▶ _What you should do_:
Pull out every line of the records below that contains the word "layout", and copy each one.

______

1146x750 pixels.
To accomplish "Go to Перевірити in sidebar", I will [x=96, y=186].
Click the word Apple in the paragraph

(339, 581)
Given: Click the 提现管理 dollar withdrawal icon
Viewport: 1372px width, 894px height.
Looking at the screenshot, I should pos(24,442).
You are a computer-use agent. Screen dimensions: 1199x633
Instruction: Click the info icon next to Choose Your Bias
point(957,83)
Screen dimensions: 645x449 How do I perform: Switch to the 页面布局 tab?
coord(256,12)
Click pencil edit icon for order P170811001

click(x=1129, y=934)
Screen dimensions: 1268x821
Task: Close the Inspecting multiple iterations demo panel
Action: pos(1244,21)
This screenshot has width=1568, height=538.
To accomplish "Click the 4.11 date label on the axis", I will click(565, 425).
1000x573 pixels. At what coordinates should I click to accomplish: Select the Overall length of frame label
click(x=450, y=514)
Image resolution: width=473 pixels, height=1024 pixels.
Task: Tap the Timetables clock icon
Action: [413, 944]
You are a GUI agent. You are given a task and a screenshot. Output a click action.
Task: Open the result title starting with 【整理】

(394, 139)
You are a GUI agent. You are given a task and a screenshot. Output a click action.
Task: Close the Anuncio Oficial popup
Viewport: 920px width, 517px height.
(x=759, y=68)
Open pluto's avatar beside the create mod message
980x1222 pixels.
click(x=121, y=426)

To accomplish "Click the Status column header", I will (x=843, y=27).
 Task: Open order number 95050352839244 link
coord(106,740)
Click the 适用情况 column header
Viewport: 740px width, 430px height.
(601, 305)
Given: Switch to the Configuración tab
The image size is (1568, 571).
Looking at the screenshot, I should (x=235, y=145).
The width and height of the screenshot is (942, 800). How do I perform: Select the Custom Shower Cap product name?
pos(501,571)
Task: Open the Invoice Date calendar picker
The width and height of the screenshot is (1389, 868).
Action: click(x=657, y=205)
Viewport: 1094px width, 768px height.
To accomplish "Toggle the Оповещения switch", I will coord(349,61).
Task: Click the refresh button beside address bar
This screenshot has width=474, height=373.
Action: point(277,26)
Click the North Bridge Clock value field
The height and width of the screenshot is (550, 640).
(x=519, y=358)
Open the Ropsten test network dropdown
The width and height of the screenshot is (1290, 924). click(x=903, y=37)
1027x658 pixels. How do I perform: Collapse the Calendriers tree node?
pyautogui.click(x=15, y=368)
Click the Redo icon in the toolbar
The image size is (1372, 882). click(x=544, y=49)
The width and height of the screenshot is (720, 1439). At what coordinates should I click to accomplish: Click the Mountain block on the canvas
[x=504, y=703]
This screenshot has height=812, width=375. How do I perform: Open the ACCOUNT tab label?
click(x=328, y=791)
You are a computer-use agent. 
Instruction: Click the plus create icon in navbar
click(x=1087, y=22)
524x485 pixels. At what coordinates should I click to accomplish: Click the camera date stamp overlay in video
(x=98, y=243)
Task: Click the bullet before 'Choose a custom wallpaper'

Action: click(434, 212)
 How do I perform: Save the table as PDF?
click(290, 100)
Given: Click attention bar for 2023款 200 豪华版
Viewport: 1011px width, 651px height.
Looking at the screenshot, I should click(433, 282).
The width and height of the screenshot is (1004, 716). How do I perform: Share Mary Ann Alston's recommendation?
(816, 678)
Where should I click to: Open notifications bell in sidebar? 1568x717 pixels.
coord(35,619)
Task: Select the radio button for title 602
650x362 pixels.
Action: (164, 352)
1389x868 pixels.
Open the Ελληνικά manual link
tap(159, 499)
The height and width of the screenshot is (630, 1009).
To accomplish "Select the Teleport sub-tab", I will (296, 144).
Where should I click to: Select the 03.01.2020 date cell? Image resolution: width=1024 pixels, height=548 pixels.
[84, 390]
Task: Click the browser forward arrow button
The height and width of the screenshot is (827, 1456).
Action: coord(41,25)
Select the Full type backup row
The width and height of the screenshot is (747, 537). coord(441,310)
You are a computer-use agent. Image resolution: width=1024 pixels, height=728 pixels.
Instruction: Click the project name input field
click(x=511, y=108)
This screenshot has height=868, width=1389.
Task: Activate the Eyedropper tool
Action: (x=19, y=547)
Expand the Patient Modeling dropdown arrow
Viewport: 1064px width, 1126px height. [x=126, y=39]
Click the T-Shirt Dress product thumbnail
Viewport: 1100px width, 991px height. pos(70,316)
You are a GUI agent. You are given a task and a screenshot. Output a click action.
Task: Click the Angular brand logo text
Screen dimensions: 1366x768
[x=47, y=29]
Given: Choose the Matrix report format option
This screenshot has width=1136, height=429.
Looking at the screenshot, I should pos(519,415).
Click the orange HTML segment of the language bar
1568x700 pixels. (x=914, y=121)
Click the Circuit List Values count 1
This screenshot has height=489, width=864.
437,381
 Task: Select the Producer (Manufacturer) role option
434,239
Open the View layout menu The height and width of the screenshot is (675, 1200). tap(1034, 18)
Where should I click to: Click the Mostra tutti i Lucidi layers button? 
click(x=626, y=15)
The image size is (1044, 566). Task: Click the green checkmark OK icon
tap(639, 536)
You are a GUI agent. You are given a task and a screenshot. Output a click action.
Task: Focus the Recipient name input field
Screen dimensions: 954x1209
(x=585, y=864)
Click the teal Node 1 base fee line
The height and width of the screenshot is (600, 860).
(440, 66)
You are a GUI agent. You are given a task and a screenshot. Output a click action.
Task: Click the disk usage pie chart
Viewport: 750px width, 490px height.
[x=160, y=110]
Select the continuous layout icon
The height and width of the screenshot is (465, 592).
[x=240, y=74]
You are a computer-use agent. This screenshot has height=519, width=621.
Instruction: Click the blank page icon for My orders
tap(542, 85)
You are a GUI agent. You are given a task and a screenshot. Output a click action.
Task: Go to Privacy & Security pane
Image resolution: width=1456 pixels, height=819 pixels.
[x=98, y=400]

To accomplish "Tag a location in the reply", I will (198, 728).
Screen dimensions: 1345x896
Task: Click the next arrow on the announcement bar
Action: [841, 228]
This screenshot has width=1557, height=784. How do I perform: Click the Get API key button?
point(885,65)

______

▶ _Answer below_:
Open the View layout menu The height and width of the screenshot is (675, 1200). tap(1034, 18)
Select the continuous layout icon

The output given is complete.